US - Delphi has made no decision to terminate pension plans, despite speculation to the contrary, said Delphi chairman and CEO Robert Miller (pictured). The automotive parts giant has a pension deficit of about US$5bn and there has been heavy speculation that the company's filing for Chapter 11 bankruptcy would mean automatic termination of the plans, which Miller strongly denies.
“I have been involved in a leadership position in about ten corporate restructurings…and half of them involved Chapter 11,” he said. “Usually, the pension plans survived intact.”
“At Delphi, we have made no decision to terminate our pension plans. The big question will be whether we can formulate a plan of reorganisation over the next few months that can generate sufficient capital to support continued efforts to restore funding of the plans.”

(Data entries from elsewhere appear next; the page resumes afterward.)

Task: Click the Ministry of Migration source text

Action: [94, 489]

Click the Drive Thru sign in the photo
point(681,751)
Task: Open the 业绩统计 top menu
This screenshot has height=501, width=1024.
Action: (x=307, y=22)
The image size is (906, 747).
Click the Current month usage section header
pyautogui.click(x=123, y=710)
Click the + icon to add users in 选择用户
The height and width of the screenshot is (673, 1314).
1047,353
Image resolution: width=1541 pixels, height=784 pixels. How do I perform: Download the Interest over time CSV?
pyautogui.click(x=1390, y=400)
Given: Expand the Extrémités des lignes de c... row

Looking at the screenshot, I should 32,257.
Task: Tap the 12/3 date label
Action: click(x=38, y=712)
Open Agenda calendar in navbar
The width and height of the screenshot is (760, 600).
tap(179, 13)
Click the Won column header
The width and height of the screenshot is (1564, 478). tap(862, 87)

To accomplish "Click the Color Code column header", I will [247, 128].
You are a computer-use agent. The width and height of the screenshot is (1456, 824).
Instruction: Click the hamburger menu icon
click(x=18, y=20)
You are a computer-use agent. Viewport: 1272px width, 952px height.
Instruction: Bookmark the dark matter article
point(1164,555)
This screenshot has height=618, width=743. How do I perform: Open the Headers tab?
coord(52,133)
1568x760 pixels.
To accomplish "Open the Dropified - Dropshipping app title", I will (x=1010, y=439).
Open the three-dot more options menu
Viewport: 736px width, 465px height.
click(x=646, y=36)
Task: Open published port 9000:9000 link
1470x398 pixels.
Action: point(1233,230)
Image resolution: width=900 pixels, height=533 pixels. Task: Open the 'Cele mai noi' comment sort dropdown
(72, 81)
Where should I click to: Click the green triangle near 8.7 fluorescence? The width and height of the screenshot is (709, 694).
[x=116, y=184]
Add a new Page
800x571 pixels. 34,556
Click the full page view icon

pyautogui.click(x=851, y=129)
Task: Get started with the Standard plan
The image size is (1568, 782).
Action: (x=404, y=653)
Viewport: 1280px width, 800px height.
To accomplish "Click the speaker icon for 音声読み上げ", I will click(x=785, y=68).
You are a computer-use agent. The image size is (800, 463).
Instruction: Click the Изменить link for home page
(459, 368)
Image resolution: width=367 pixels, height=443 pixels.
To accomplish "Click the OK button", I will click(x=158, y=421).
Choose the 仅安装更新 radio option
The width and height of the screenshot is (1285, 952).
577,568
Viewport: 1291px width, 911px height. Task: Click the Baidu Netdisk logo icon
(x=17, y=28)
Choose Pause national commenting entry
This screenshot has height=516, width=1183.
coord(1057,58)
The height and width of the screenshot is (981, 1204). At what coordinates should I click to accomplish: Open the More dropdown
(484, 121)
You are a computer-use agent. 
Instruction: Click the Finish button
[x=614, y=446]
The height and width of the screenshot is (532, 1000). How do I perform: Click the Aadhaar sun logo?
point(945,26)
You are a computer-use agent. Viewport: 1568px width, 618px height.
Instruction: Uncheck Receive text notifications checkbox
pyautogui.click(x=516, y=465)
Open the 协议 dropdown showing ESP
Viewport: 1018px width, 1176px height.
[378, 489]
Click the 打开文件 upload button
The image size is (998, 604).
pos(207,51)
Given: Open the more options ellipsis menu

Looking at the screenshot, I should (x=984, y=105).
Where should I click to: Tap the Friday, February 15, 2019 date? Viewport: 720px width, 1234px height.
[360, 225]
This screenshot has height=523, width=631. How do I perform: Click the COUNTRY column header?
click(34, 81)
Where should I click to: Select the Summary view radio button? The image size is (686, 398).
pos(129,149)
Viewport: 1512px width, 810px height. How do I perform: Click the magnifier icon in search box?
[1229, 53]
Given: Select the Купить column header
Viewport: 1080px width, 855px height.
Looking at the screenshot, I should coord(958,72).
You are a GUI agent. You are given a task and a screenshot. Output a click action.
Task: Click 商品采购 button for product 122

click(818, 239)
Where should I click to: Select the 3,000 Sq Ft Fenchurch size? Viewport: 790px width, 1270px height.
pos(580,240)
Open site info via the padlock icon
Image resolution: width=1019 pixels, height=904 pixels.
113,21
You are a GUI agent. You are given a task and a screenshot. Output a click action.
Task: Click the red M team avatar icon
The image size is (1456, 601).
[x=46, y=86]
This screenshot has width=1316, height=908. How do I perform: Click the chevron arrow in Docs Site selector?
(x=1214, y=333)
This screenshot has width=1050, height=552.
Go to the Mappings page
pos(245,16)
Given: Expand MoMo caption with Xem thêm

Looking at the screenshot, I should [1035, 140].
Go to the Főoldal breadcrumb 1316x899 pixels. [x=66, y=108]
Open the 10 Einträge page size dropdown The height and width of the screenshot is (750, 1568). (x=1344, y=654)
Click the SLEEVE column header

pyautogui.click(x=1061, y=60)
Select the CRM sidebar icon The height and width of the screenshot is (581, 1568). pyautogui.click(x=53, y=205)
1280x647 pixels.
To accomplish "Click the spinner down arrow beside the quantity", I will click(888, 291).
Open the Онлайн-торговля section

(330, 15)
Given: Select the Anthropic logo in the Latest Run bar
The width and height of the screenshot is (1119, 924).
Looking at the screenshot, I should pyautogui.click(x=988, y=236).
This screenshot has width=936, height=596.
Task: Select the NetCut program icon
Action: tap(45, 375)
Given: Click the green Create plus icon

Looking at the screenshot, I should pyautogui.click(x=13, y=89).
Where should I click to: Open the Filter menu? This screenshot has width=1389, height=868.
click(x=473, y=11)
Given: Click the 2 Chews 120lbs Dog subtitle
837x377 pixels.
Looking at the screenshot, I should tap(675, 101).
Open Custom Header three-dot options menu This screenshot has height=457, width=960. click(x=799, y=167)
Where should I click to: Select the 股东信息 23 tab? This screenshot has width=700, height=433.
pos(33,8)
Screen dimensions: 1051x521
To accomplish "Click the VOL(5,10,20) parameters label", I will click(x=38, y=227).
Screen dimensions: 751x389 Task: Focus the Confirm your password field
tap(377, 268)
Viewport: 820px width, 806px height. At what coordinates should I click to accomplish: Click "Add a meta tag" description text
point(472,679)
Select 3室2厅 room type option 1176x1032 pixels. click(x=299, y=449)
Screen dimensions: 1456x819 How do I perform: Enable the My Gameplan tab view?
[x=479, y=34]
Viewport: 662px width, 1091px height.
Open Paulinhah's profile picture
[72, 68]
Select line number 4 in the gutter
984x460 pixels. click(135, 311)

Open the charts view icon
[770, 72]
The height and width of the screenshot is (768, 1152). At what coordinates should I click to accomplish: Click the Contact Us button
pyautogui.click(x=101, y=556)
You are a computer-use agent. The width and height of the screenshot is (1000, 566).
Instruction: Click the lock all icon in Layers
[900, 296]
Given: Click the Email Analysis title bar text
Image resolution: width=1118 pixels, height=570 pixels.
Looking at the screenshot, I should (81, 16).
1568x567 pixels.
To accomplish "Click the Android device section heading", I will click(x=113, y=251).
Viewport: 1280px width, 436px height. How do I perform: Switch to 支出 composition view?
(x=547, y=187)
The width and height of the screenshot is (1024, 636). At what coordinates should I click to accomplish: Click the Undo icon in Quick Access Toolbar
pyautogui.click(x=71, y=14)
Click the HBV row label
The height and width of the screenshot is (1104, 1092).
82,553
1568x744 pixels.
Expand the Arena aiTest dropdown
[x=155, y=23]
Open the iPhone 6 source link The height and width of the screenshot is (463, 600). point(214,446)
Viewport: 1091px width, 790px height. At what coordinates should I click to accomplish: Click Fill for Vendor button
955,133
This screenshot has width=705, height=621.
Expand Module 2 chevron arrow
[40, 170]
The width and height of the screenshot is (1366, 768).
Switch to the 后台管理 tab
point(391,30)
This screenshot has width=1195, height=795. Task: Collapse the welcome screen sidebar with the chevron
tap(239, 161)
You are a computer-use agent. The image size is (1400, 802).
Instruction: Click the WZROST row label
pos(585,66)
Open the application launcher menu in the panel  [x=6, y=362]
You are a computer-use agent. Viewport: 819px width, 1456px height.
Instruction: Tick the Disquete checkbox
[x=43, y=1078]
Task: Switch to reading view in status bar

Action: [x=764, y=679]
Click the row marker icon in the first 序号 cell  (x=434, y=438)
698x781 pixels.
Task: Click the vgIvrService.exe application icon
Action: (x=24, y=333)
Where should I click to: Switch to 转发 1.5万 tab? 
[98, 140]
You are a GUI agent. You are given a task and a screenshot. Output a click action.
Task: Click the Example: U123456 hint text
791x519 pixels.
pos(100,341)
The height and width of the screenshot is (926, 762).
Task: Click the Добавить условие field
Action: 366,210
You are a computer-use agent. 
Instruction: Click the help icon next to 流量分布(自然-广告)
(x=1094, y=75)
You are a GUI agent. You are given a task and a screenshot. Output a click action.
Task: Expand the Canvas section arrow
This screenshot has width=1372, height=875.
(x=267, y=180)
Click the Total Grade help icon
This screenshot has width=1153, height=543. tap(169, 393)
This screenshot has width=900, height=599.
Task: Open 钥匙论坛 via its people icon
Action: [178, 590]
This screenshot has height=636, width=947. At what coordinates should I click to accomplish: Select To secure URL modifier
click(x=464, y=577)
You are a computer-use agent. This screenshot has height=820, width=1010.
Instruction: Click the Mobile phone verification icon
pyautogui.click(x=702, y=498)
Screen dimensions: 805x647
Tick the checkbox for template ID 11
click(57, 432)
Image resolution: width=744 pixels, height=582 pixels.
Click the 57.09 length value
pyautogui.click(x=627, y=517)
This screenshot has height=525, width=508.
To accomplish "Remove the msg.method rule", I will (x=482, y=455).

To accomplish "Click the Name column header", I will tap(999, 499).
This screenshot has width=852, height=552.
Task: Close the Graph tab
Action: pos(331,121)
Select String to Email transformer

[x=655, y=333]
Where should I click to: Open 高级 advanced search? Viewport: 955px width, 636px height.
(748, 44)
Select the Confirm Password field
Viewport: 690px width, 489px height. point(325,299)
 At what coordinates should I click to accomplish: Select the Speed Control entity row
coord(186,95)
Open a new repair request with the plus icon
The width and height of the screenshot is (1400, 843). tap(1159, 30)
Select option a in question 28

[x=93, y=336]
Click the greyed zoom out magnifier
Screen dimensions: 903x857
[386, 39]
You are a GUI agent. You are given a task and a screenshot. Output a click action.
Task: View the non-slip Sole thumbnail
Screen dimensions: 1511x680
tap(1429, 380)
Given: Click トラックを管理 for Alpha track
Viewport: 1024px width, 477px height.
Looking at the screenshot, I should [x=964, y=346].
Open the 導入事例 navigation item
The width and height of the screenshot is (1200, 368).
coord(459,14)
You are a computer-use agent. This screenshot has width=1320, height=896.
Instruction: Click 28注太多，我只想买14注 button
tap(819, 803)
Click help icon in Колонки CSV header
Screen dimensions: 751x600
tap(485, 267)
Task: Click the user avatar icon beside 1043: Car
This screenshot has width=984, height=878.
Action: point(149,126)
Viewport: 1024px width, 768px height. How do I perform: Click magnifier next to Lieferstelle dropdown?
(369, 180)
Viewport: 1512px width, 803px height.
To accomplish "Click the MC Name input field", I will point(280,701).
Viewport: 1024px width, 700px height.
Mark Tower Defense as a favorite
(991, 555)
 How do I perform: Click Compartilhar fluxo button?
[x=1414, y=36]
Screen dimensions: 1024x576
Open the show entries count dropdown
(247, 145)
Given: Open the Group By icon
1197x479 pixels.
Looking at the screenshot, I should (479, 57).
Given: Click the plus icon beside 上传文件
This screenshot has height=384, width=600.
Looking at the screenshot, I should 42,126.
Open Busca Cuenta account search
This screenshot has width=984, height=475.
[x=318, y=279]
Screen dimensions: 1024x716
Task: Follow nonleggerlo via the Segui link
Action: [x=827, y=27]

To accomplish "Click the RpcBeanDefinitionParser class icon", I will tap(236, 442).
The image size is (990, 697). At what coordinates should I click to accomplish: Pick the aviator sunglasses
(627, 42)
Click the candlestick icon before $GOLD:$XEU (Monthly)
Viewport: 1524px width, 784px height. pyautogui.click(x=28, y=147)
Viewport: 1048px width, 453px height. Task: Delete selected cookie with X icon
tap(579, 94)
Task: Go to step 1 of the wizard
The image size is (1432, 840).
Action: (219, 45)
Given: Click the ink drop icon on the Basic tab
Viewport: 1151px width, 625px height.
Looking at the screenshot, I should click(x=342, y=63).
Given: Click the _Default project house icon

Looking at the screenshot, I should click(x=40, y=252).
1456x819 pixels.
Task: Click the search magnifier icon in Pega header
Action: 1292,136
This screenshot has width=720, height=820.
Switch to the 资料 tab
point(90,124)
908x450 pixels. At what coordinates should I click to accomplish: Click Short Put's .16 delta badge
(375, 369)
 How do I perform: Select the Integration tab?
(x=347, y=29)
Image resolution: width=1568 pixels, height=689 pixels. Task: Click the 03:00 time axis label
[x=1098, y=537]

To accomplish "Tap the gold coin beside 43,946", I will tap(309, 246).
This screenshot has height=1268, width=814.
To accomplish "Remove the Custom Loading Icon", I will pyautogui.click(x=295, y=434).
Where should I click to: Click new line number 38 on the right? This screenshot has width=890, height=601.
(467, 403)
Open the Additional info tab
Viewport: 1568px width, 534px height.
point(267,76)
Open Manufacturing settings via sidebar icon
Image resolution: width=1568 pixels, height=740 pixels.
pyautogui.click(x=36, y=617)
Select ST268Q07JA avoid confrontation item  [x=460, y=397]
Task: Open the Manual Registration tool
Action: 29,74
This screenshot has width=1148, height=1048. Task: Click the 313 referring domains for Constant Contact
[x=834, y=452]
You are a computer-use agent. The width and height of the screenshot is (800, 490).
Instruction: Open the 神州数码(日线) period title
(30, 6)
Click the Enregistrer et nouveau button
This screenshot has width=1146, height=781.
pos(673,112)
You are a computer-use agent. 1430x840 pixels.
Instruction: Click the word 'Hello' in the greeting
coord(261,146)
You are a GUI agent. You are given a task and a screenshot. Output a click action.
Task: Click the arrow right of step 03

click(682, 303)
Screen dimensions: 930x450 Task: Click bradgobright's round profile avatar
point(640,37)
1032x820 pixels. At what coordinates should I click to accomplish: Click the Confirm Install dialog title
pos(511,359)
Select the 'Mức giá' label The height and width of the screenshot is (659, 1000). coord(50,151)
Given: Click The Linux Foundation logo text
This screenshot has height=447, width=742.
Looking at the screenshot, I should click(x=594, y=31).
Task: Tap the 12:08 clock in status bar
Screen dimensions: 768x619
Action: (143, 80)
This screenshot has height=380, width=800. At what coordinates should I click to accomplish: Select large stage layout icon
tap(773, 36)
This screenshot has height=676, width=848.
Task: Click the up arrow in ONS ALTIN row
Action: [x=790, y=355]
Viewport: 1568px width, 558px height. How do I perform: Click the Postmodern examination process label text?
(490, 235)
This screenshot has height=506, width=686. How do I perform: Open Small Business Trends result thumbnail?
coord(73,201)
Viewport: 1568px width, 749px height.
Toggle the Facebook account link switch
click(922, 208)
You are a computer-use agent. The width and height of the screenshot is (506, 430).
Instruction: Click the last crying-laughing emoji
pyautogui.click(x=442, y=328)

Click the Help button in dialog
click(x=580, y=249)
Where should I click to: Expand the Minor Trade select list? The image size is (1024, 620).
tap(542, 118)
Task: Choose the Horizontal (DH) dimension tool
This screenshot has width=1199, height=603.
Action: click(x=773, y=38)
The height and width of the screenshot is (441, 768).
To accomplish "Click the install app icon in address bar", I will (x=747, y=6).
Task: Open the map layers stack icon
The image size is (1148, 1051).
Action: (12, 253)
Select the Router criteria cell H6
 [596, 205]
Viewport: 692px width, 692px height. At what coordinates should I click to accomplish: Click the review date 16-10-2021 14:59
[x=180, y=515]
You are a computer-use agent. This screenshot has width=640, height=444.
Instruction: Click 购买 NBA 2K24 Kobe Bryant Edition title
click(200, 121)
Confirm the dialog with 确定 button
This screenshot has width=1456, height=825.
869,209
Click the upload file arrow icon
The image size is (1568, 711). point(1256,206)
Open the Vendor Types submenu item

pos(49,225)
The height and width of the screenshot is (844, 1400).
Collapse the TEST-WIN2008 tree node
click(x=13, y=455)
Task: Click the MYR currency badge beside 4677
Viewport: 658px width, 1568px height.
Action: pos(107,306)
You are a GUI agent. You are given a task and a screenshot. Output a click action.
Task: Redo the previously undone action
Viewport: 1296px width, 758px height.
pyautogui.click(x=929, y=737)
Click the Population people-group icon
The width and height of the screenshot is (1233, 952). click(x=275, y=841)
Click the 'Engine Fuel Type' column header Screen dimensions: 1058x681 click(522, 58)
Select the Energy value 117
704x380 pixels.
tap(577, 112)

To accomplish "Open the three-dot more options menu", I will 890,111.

Miller highlighted a number of key requirements for such a reorganisation plan to succeed. Firstly, Delphi’s labour agreements need to be modified such that the company has profit margins sufficient to repay the pension plan shortfall out of future years' profits.
This would put the unions in the difficult position of perhaps having to make trade-offs between maximising the pay and benefits for active workers versus maximising the chances for saving the pension plans, said Miller.
“It is a calculus made infinitely more complex by GM contingent benefit guarantees for our retiree benefits. Secondly, we need to keep key customers confident in the future viability of our business.”
Miller said Delphi would probably require some flexibility as to its required PBGC funding schedule.
Finally, it would have to convince creditors in its bankruptcy case that Delphi should reorganise in a way that holds the PBGC harmless, he said.
“[It’s a] tough assignment. The jury's out as to whether we'll succeed.”